Exercises to complete:
[a] In the transcript on onboarding and communication, what key question does the speaker always ask when interviewing someone to come work for them?
[b] Quote the onboarding transcript word for word, starting at "Prioritizing Job Satisfaction" and ending at "your next job.".
[c] Continue the transcript about onboarding and job satisfaction from the point where it stops.

══ Page extract

Onboarding and Communication

00:09:53
Speaker
I mean, I think that relationships need to be more structured or successful relationships are. And at work, it needs to be very much a two way street, especially during those onboarding those first six months.
00:10:04
Speaker
The leader isn't telling the person how to work. The the leader is learning how to create an environment around the employee so that they can work in a way that is efficient and production productive.
00:10:17
Speaker
Now, as an employee, because a lot of leaders don't do this, It's your job to make that happen. So you go into one ones, and you ask questions such as, you know, what is your what are your career goals for me?
00:10:30
Speaker
How do you see me developing in the organization? How do you like to communicate? Because this is how I like to communicate. What's the best way to reach you when there's an urgent matter?
00:10:42
Speaker
um I really value one to ones. So please don't cancel them. Or if you do, let's reschedule them. Yes. These are the types of things we can say. Yeah. When I was, so when I'm interviewing someone to come work for me, one of the key questions I always ask is how do you like to be managed?
00:11:01
Speaker
What is about, what is it I could do that would really annoy you? And what have you not liked about, um, the people that have been your managers in the past? Those are great. I love the question.
00:11:14
Speaker
What do you go home and complain about? Very good question. And just yeah having that dialogue is so crucial, but we don't feel that we're capable. And I say we as general universal we.
00:11:26
Speaker
We aren't taught as employees that we can have these conversations and that how these conversations are important to us actually succeeding in our career. We'll stay at an organization longer. We'll learn more at that organization.
00:11:38
Speaker
We'll make the job easier for the leader that we're around. And I think it's it's really important to note too that the project that you're very stressed out about that maybe is causing you to be unhappy is more than likely, I'd say over 90% is not going to be remembered in a year.
00:12:00
Speaker
And if you leave the organization and

Prioritizing Job Satisfaction Over Stress

00:12:02
Speaker
it's 100% isn't going to be remembered by anybody out that really is going to be working with you. And I hope this lends a little bit of softness, right?
00:12:15
Speaker
And grace our days. So like, well, what is really important about what we're doing? And maybe it might have some impact, right? Real impact on the world. But no one's really going to call out what you've done at your next job.

════
══ Source data

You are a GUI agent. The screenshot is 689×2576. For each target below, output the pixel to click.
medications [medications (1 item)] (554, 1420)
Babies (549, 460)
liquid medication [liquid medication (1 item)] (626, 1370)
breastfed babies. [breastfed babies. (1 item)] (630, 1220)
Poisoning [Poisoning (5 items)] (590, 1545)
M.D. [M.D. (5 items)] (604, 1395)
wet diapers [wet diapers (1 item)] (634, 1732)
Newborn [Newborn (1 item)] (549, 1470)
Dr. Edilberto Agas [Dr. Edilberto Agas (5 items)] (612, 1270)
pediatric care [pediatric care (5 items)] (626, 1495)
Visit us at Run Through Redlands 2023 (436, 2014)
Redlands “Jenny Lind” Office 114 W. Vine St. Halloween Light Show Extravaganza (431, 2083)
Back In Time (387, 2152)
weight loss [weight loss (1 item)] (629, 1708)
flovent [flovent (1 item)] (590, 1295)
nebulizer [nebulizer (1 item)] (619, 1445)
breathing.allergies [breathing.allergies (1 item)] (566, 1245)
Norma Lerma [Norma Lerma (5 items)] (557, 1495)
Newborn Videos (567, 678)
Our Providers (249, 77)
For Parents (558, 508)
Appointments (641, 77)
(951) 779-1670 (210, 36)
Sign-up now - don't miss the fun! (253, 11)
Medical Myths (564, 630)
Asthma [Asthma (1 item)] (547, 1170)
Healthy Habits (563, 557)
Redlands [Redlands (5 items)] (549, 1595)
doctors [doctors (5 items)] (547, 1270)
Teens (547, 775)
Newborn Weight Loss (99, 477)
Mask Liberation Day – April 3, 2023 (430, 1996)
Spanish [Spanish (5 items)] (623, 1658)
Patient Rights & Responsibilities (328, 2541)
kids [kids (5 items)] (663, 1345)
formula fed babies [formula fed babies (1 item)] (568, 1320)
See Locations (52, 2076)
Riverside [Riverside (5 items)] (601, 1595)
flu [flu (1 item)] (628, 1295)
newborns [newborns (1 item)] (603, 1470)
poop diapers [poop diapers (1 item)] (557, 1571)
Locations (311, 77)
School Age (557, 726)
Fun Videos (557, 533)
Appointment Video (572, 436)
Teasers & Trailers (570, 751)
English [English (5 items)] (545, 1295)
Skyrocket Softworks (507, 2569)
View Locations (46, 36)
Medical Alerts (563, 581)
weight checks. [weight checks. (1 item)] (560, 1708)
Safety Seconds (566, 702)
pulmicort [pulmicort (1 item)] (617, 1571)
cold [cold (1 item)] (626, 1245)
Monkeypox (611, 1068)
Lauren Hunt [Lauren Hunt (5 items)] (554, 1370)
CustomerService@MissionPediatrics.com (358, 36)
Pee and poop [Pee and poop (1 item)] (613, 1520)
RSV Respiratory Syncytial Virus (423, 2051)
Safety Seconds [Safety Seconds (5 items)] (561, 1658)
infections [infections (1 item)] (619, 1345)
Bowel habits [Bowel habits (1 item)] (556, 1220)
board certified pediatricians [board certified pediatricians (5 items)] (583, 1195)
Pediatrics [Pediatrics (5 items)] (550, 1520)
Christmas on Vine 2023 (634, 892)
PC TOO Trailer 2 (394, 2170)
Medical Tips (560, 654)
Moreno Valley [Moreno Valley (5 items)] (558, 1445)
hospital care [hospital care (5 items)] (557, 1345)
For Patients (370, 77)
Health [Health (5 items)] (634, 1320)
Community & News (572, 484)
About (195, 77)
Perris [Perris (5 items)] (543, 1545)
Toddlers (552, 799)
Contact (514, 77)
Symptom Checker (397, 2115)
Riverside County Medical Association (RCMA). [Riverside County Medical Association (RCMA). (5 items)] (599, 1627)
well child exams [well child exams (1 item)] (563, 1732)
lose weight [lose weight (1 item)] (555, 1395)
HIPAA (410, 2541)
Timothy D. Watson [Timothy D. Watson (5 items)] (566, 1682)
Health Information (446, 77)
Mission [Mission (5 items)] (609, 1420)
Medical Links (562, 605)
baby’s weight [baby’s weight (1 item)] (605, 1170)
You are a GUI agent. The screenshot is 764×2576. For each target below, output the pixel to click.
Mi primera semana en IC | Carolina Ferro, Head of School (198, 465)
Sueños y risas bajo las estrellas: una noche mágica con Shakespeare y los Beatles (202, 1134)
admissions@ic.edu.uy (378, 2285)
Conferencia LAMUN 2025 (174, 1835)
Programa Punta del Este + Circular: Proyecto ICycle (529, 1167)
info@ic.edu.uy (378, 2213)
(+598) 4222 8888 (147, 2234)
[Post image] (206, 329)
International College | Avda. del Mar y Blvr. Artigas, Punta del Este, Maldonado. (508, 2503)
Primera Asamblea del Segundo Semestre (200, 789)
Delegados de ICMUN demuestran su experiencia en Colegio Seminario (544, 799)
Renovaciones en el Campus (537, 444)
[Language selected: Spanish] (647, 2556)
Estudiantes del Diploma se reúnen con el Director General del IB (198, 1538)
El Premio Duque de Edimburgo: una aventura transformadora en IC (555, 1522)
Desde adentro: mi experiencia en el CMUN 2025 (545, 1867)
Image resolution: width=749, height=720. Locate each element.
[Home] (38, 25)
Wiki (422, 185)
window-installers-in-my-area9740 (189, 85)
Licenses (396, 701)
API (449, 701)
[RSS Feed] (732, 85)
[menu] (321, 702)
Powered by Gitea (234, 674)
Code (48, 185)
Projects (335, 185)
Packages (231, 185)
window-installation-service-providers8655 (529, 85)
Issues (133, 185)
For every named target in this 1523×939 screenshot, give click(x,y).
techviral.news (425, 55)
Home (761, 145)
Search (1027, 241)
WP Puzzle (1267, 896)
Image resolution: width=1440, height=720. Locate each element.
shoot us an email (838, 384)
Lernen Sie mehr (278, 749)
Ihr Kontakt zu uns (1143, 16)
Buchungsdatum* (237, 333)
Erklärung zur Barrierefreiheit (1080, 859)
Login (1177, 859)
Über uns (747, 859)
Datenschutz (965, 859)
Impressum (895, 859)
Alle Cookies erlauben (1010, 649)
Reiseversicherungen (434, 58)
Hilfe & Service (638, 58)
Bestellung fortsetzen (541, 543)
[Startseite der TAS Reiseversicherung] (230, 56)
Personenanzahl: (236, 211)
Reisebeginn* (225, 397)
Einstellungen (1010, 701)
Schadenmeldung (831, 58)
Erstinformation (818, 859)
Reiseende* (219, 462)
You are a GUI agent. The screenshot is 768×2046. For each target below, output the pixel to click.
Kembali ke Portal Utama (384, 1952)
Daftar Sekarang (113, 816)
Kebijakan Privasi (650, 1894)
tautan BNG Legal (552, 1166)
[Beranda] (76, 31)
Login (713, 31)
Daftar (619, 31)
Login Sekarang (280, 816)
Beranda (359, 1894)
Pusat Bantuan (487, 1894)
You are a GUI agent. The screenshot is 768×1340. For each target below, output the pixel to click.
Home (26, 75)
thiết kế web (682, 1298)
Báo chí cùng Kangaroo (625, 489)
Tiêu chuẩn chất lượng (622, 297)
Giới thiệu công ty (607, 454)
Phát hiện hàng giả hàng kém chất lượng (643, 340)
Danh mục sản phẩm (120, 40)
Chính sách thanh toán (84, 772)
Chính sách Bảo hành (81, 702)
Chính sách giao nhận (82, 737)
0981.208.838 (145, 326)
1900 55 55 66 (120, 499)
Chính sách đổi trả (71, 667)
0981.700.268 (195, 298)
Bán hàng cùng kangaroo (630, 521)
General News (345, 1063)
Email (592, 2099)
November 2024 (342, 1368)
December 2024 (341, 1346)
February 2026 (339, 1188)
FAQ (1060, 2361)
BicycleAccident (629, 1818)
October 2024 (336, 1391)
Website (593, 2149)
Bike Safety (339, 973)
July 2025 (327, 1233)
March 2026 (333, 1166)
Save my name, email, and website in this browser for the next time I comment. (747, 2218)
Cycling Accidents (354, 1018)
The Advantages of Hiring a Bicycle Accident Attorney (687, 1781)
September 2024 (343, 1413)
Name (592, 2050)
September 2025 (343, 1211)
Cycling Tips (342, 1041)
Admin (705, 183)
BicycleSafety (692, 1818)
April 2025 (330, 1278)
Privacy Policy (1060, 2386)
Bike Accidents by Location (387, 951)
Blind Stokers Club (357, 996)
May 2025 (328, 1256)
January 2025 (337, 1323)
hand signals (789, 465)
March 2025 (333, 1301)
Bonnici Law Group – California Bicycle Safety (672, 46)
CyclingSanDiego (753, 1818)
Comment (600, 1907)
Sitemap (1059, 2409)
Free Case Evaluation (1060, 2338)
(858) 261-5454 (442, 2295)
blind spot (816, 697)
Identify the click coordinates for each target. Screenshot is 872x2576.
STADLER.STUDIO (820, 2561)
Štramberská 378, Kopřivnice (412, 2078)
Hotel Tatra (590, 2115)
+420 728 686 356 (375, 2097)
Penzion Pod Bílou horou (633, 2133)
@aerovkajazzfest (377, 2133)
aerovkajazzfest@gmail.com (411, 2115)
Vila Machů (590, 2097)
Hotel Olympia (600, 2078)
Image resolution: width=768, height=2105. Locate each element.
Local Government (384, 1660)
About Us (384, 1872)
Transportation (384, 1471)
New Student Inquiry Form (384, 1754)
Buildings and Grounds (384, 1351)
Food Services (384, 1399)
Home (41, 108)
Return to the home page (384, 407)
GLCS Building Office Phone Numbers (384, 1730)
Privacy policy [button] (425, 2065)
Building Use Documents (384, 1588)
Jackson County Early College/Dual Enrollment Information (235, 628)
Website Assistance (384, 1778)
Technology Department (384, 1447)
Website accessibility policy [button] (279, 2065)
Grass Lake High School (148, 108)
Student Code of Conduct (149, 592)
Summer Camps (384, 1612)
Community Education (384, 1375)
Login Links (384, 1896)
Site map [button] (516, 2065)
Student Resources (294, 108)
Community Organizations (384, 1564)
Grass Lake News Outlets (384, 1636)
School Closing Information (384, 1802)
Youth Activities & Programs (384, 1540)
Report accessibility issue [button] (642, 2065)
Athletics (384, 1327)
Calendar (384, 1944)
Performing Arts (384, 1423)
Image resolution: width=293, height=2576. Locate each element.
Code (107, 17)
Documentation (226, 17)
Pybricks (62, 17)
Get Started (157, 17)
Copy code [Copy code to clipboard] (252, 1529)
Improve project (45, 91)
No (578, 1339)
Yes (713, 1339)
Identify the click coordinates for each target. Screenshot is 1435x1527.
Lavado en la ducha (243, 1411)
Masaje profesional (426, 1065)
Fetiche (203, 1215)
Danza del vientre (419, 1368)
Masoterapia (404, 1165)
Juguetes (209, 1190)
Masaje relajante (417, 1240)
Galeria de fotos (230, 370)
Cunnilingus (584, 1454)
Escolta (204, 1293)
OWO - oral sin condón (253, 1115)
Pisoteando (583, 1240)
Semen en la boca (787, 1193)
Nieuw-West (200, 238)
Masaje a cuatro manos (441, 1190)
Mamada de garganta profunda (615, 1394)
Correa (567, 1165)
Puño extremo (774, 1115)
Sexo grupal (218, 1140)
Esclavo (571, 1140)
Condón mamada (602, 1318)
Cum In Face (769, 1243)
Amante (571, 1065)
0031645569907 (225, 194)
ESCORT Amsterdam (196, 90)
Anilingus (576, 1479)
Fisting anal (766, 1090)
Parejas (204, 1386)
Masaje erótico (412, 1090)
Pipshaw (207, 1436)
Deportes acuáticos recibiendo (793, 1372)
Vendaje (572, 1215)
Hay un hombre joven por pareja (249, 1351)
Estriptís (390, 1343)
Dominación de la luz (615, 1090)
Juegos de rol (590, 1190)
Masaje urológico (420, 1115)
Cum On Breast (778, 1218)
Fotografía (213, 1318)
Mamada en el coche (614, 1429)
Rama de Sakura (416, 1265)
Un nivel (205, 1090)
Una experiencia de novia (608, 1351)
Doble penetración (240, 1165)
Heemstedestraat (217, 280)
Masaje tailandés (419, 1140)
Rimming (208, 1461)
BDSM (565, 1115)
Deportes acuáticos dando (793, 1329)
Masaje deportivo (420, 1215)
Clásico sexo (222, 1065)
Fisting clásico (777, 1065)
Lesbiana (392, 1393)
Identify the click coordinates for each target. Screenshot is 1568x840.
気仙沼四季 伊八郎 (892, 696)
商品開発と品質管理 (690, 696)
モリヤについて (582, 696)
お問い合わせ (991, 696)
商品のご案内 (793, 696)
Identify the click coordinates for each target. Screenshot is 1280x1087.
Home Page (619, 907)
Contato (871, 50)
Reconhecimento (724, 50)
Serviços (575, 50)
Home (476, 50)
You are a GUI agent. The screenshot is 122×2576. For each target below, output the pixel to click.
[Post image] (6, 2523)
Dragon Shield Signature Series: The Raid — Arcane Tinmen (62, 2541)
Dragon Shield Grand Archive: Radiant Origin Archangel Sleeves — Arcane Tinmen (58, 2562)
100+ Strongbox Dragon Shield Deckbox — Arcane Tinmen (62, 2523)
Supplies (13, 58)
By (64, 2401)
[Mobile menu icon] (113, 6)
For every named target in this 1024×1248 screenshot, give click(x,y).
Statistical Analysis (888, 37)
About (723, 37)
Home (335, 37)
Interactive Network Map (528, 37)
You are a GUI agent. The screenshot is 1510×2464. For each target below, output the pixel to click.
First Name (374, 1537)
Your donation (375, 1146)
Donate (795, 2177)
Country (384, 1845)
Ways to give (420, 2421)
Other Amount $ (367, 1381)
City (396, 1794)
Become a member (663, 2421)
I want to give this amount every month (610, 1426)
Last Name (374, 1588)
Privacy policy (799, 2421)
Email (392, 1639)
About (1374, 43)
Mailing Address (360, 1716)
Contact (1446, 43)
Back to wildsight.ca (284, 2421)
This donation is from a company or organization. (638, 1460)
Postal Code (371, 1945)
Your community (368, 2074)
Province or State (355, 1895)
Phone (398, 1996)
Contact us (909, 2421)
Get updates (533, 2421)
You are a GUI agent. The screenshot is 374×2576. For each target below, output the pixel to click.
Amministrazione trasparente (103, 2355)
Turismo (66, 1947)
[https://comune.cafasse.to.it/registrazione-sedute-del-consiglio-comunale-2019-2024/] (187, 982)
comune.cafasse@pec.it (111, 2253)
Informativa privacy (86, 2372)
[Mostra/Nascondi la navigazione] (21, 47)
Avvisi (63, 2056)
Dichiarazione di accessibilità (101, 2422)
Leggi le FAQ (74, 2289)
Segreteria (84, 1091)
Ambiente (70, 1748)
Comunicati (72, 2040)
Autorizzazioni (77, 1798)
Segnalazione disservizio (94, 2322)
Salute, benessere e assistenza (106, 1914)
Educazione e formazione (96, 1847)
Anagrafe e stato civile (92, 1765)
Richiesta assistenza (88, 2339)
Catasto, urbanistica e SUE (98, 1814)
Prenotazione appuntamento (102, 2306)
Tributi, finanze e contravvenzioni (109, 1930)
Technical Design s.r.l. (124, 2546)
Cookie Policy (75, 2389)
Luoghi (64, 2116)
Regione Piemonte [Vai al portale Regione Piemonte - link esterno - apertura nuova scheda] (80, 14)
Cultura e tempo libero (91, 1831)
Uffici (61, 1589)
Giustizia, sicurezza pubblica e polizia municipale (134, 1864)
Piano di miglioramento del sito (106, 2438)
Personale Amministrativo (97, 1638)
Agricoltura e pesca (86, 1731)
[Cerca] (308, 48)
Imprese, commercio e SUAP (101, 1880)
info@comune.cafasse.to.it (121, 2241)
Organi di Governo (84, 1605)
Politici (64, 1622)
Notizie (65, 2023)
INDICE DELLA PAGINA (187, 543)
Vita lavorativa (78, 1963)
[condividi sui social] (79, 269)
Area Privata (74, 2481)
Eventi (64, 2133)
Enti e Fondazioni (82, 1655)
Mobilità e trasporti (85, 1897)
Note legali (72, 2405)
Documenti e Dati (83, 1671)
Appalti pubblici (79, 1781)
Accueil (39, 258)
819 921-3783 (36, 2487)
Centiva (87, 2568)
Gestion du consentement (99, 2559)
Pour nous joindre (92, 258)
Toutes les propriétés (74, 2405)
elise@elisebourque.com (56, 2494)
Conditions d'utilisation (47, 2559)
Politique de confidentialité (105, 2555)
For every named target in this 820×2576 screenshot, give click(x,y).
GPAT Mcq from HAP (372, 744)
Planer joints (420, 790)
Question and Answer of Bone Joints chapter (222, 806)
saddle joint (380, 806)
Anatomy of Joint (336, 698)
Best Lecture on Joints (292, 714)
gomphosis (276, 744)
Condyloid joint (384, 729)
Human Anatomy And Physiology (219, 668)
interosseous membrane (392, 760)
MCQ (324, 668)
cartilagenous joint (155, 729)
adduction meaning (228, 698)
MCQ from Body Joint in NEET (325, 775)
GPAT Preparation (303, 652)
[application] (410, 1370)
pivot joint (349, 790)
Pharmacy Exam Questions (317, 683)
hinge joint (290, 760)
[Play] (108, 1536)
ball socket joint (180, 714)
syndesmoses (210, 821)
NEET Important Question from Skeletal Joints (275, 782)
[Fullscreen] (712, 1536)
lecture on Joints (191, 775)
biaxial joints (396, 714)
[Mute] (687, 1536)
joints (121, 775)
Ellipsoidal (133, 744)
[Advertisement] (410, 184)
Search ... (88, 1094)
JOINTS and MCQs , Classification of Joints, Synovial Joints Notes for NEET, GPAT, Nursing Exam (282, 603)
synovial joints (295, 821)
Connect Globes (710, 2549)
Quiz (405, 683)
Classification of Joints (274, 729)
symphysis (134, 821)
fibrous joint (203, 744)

════

Results:
[a] How do you like to be managed?

[b]
Prioritizing Job Satisfaction Over Stress

00:12:02
Speaker
it's 100% isn't going to be remembered by anybody out that really is going to be working with you. And I hope this lends a little bit of softness, right?
00:12:15
Speaker
And grace our days. So like, well, what is really important about what we're doing? And maybe it might have some impact, right? Real impact on the world. But no one's really going to call out what you've done at your next job.

[c]
00:12:27
Speaker
And so what you're doing on a day-to-day basis is less about your career. And it's more about your satisfaction and the value that you get from your work. I agree with you entirely. I'm so thinking there is an aspect of work which is based historically on the master and servant type relationship, but that is a relationship format which is changing as the way in which we work changes. We're no longer looking necessarily for a manager to tell us what to do.
00:12:57
Speaker
We're looking for someone who's going to lead us and enable us to to be better at what we do. ah think also more people are probably... um looking at what is the lifestyle that I want to have? How do I craft a job, a work, a career around the lifestyle that I want to have rather than simply the accumulation of wealth or the progression of a career?

Evolving Work Meaning and Expectations

00:13:22
Speaker
It's what are you going to do when you're not at work is increasingly important to people nowadays than it may have been 20, 30, 40 years ago I'm really curious about the historic, like aspects of work.
00:13:39
Speaker
There's some good books. One's called Do Nothing. think the other one's called The 4000 Weeks. Do Nothing goes more into the how work used to be, how much of ah our lives it took up.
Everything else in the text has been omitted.